ハーバードビジネスレビューの記事によると、これは私たちが力を取り戻す方法を学ぶことができる時点です。神経系を落ち着かせ、それが私たちの心と体に及ぼす影響を制御するために実行できる4つのステップがあります。

  1. 瞬間にとどまる:トリガーされたとき、それだけを覚えておくことは重要です。トリガーされます。興奮した神経系は、私たちの心を望ましくない考えで競争させることができます。 「これはもう二度とない」と考えるかもしれません。私たちの考えは、潜在的な問題から、状況を効果的に処理する能力についての信念を制限することにつながる可能性があります。心があなたに言っていることが何であれ、撤退の気持ちがどんなに強いとしても、今の瞬間に留まるようにしてください。これを実行できると、次のステップが簡単になります。
  2. 証人になる練習証人のメンタリティを練習することは、本質的には体と心がしていることの証人になることです。中立的で判断力のない態度ですべてを観察しています。あなたの心があなたを説得しようとしていることに注意してください。しかし、体の感覚が変化していることに気づき、それを観察するだけです。

    私たちが自分自身の目撃者であるとき、私たちは物語を手放します。私たちは一次感情を認めていますが、ミックスに二次感情を加えていません。二次的な感情は、元の効果を雪だるま式に変えることにより、火に燃料を追加します。そもそも、怒りやそもそもの発動に対する恥ずかしさ、あるいはそこにない問題を生み出すことでさらに恐怖を感じることが含まれます。目撃者であることは、二次的な感情だけでなく、私たちが経験していることやそれが私たちにどのように影響するかについて私たち自身に語る物語を排除します。

  3. 身体を調整します。焦点を身体に向けると、感じているすべてのことに気づき、受け入れることができます。センセーションは、どんなに不快であっても、認められて一人にされています。それらを変更することはありません。

    身体のさまざまな場所が収縮し、傷つき、おかしい、または奇妙に感じることに注意してください。エネルギーのシフトまたは変化に注意してください。私たちがこれらの感覚を変えようとしないとき、私たちは意識的に望ましくない感情や感情への耐性を構築しています。この耐性を高めることは、恐怖、不安、感情的な圧倒に対する非常に効果的な対処メカニズムです。身体の感覚や感情を受け入れることは、それらをすばやく解放し、消えるのを監視するための最も効果的な方法です。

  4. 呼吸に焦点を当てます。これは以前にも聞いたことがありますが、本当です。適切な呼吸はすべてを変えることができます。ヨギが悟りのためにブレスワークを使用する理由があります。呼吸は私たちの意識状態を変えます。言い換えれば、呼吸は身体をすばやく前もって誘発された状態に戻すことができます。また、将来の神経系の引き金を防ぐのにも役立ちます。

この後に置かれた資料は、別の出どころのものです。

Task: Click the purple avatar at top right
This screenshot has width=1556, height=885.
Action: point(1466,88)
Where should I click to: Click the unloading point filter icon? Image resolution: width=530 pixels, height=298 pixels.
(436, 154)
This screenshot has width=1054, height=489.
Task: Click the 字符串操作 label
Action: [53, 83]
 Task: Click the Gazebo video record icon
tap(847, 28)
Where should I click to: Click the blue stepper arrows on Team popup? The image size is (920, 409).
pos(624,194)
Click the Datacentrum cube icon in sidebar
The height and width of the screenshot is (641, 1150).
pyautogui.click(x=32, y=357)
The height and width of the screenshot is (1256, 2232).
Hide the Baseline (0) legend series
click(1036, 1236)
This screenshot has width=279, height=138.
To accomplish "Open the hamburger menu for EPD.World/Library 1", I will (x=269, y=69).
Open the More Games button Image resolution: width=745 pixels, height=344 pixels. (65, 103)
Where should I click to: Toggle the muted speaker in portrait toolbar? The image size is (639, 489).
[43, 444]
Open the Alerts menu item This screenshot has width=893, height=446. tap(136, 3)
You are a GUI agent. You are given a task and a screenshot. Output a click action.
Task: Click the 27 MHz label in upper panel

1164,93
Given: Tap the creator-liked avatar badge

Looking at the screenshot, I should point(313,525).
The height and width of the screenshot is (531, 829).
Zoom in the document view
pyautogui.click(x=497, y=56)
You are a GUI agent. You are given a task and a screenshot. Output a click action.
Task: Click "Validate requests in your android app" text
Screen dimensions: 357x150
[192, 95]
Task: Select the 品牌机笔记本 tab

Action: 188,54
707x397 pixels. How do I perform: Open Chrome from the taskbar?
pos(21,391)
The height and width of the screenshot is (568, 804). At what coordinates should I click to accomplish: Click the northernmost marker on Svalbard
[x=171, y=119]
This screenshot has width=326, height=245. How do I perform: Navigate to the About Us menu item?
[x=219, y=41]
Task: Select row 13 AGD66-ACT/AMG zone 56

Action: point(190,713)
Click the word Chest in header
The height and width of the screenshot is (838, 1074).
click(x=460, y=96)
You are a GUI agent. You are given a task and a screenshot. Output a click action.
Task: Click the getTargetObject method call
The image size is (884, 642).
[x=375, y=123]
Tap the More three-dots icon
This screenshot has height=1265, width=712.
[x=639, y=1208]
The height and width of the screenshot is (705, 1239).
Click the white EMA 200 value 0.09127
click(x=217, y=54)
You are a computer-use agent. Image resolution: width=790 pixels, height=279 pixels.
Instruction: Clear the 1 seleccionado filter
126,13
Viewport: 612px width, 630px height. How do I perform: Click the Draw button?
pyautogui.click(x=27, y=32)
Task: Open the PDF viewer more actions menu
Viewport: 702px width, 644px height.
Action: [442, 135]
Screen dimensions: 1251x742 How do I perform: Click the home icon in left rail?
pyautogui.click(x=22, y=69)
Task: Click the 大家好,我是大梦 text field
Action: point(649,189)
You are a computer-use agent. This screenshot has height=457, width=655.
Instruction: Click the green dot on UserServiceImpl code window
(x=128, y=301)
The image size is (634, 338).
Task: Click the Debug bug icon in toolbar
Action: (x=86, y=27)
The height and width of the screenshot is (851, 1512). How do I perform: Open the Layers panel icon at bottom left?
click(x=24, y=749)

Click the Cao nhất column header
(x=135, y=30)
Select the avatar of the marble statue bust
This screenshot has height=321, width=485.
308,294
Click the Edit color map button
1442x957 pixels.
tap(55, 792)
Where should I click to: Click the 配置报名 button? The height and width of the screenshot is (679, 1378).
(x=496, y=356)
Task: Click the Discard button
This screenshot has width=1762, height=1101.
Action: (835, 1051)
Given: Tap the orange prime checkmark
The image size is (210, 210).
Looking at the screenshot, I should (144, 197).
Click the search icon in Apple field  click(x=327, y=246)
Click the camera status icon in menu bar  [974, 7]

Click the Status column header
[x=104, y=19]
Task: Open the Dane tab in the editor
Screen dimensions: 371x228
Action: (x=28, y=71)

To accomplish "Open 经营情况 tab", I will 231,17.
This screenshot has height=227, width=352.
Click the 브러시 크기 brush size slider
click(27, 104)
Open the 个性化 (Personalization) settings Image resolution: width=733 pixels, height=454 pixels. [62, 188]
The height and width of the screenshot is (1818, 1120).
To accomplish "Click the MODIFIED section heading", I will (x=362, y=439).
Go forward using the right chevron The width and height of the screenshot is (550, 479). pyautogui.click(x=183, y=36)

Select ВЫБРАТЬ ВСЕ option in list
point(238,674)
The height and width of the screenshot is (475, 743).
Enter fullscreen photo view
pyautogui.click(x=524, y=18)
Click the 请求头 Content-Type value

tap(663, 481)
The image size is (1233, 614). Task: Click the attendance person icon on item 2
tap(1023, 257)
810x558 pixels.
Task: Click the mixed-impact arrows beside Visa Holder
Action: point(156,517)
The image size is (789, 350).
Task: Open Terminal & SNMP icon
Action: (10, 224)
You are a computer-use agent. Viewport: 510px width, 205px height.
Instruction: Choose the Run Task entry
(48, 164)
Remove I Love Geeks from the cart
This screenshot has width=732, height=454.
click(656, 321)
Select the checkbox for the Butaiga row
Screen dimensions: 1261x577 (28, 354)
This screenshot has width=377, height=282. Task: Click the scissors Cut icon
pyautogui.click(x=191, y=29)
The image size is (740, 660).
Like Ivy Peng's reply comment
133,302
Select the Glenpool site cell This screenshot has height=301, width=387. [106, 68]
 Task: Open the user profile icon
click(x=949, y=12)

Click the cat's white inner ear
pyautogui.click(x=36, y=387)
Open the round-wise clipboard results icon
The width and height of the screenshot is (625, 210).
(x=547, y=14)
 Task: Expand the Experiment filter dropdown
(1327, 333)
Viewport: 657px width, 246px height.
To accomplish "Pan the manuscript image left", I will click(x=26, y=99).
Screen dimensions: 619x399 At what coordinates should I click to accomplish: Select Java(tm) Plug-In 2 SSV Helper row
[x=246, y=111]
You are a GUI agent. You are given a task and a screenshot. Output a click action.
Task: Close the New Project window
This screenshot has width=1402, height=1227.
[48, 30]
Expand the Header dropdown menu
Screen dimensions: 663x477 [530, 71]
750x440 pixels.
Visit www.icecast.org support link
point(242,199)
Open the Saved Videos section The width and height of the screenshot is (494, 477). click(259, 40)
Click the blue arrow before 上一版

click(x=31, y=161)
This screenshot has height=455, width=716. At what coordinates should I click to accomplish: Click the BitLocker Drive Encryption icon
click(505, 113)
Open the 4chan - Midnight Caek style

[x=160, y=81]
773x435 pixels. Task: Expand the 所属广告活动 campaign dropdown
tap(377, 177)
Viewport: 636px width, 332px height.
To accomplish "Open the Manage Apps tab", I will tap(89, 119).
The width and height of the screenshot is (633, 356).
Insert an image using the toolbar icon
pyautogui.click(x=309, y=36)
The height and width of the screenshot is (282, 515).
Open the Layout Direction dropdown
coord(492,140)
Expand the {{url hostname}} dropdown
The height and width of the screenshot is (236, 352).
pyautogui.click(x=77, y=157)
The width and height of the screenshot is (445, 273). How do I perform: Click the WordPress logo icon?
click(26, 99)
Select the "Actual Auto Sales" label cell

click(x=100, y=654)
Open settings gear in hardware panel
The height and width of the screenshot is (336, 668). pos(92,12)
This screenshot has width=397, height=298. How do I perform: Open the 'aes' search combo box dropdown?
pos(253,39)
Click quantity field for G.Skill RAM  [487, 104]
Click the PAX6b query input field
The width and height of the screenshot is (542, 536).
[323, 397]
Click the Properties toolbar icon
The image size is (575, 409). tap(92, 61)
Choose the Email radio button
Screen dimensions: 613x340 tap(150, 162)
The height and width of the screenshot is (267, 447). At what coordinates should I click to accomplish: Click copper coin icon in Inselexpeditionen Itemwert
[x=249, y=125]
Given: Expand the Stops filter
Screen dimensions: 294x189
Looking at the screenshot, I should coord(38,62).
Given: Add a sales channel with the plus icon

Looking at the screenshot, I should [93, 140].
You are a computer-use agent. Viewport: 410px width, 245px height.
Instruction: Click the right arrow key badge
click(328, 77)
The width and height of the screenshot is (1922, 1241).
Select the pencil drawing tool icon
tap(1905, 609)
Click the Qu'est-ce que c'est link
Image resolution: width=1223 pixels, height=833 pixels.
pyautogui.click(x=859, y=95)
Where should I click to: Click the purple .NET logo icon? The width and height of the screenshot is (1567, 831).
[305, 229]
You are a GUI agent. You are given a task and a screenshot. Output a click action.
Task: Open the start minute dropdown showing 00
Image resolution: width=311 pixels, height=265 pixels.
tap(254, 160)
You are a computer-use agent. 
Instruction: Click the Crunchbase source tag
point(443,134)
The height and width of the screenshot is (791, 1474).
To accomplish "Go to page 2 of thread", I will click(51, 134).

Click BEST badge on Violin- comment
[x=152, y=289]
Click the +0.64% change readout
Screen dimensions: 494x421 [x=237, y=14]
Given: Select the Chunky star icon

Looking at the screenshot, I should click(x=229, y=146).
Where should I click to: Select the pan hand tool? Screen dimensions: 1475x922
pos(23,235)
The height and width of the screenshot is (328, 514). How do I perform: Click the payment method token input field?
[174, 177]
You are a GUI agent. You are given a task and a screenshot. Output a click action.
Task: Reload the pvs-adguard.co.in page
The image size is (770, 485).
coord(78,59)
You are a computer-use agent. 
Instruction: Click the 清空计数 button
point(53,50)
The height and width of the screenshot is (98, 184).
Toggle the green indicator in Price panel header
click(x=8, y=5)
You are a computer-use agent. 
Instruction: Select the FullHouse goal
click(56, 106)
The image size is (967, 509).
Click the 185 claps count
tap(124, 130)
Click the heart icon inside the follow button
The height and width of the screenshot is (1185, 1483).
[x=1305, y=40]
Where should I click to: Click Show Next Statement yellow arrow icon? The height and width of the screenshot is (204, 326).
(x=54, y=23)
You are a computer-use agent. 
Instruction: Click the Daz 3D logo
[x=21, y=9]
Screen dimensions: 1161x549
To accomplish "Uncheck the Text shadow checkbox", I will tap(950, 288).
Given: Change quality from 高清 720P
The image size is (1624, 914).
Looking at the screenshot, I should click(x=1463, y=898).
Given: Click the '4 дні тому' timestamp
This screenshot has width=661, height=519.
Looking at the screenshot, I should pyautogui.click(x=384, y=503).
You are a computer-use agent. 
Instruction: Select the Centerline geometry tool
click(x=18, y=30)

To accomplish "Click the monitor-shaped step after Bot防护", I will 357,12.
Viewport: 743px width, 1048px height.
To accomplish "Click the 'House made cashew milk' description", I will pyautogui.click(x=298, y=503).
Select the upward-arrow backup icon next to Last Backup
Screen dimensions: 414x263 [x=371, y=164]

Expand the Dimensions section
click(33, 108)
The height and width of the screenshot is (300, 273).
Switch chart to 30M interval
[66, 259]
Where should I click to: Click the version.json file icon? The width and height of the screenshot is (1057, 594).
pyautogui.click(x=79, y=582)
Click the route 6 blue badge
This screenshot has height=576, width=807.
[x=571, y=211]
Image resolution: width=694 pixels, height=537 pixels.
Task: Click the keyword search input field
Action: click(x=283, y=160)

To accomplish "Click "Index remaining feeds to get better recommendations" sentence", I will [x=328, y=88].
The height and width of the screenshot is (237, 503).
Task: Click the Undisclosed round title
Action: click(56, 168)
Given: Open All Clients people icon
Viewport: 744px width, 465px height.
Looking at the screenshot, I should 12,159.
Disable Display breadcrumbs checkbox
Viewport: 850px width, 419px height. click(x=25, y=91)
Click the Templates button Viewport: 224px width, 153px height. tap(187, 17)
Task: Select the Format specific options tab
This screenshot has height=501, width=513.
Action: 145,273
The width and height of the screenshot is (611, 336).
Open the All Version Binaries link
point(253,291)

    呼吸に焦点を当てるときは、吸入が呼気に一致するようにします。吸い込む空気の量は、吐き出す空気の量と同じです。また、呼吸が腹の底に達するようにします。これは最初は難しいかもしれませんが、呼吸を続けると、呼吸はゆっくりと下がります。おそらく考えが生じるでしょう。それらに気づき、次に呼吸に再び焦点を合わせます。この呼吸は、恐らくあなたの体を通り抜ける緊急対応の終わりです。

神経系が誘発された後のこれらのステップを知ることは、ゲームチェンジャーになる可能性があります。最初は簡単ではありません。何でもそうですが、練習は長い道のりです。しかし、これを手に入れると、もはや制御不能に感じることはありません。あなたの自信が高まり、恐怖と不安が減り、新たに発見された安全感が、あなたがいつも待ち望んでいた心の平安を確実にするのに役立ちます。